Working from home is both a blessing and a curse.

 On the one hand, I can get work done on my own hours with as many coffee breaks as I want and, yes, sometimes in my pajamas.

 On the other hand, the Internet, radio, refrigerator and, at times, the other person who shares my home office, can be highly distracting – especially for an infamous procrastinator. And I don’t even have kids yet.
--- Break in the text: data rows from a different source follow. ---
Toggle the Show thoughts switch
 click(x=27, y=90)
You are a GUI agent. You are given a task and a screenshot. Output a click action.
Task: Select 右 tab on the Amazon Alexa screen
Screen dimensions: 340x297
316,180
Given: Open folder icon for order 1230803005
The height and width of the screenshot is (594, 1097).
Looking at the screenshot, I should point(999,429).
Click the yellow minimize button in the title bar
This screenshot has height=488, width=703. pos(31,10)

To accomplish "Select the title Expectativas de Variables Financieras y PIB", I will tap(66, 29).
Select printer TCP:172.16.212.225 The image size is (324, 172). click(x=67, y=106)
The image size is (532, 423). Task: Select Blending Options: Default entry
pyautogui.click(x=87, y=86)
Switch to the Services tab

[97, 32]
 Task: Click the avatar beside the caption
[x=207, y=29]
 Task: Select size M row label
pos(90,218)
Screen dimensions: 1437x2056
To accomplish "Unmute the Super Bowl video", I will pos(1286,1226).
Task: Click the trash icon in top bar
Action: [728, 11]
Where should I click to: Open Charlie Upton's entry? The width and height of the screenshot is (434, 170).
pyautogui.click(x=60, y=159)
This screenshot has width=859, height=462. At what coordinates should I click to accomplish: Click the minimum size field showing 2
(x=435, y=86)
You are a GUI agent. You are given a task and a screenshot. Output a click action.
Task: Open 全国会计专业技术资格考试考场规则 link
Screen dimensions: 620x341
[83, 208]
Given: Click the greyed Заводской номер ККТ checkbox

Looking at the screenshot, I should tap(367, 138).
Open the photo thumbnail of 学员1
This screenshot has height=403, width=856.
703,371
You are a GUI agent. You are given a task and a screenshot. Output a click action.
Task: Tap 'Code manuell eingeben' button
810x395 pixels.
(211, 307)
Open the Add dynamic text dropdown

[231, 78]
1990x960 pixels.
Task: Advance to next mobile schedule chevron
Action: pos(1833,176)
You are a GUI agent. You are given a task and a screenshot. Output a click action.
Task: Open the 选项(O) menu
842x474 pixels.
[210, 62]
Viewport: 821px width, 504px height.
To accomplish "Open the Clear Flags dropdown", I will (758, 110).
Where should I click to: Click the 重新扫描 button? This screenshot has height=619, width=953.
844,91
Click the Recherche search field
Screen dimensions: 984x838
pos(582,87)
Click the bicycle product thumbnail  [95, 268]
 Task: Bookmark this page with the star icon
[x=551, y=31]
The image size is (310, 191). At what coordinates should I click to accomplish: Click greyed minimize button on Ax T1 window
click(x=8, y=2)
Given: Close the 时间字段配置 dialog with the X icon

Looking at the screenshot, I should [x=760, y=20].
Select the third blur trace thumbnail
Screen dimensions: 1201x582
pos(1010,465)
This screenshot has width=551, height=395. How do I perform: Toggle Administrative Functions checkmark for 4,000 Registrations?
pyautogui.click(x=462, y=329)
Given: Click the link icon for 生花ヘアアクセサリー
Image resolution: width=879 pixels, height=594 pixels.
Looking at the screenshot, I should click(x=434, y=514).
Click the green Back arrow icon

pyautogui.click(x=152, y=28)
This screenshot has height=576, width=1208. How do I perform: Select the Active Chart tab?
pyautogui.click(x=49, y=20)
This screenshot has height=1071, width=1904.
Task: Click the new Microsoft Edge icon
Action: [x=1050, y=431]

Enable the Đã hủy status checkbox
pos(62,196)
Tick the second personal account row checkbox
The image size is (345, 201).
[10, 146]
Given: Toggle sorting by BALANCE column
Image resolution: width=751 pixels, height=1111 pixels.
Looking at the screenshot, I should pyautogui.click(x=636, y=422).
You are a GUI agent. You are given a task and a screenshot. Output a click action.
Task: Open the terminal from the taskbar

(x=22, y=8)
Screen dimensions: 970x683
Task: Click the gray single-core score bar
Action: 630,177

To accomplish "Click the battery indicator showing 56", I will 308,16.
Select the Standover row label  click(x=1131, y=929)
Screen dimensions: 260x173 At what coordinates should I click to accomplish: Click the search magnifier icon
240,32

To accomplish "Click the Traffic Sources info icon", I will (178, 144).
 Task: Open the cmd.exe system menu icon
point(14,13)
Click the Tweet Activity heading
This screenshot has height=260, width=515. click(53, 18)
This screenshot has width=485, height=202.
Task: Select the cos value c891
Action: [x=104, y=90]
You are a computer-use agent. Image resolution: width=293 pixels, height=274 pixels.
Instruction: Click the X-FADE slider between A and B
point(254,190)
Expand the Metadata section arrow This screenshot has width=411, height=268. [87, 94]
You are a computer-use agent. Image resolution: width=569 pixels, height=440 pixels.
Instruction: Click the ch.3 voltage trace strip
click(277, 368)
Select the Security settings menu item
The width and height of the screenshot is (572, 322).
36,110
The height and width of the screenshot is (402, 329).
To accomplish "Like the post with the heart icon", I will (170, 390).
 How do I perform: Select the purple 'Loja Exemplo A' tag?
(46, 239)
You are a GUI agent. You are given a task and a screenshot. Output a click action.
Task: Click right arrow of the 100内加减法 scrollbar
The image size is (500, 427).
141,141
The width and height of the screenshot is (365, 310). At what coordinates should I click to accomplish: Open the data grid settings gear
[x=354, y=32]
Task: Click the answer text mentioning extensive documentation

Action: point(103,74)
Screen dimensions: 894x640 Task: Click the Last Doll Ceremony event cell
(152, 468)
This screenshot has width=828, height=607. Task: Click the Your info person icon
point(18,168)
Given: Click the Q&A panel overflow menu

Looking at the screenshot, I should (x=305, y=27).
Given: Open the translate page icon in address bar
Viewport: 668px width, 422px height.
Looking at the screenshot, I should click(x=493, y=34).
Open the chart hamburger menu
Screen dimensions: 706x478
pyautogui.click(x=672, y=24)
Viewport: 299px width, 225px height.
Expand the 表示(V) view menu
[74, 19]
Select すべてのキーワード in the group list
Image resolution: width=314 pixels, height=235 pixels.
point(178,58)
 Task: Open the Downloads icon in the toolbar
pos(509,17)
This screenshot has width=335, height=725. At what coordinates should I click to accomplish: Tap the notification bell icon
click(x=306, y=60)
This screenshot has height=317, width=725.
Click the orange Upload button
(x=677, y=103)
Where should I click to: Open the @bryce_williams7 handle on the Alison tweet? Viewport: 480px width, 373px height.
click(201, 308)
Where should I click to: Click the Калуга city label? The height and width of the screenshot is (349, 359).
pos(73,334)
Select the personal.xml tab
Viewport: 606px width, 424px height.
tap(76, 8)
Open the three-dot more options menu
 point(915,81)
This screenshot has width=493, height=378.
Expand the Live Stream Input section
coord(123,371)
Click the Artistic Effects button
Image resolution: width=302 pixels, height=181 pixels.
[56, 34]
 My dream solution? The backyard office.

Sunset

When old houses are short on space, sometimes you have to get creative. If I had a bigger backyard, I would refinish a little shed, workshop, mother-in-law quarters, poolhouse – any small outbuilding – into my own cute, private cubicle.

Sunset

 Okay, this one’s actually a greenhouse – but I would totally make it into an office.

Sunset

Fresh Dirt Blog - Sunset

Aside from magazines, I haven’t noticed many backyard offices in the U.S. But shed offices are so common in the U.K., there’s a blog devoted to them. Tiny House Blog also features its share of garden offices. With so many people telecommuting today, I think these guys are onto something.

Tiny House Living

Urban Eden

 And check out this hunting cabin-turned-Victorian cottage in the New York Times. To be fair, this one isn’t an office either – but it’s inspirational all the same.

The New York Times

I can just see myself now: packing a briefcase, kissing my boyfriend goodbye and whistling as I commute to work – across the lawn.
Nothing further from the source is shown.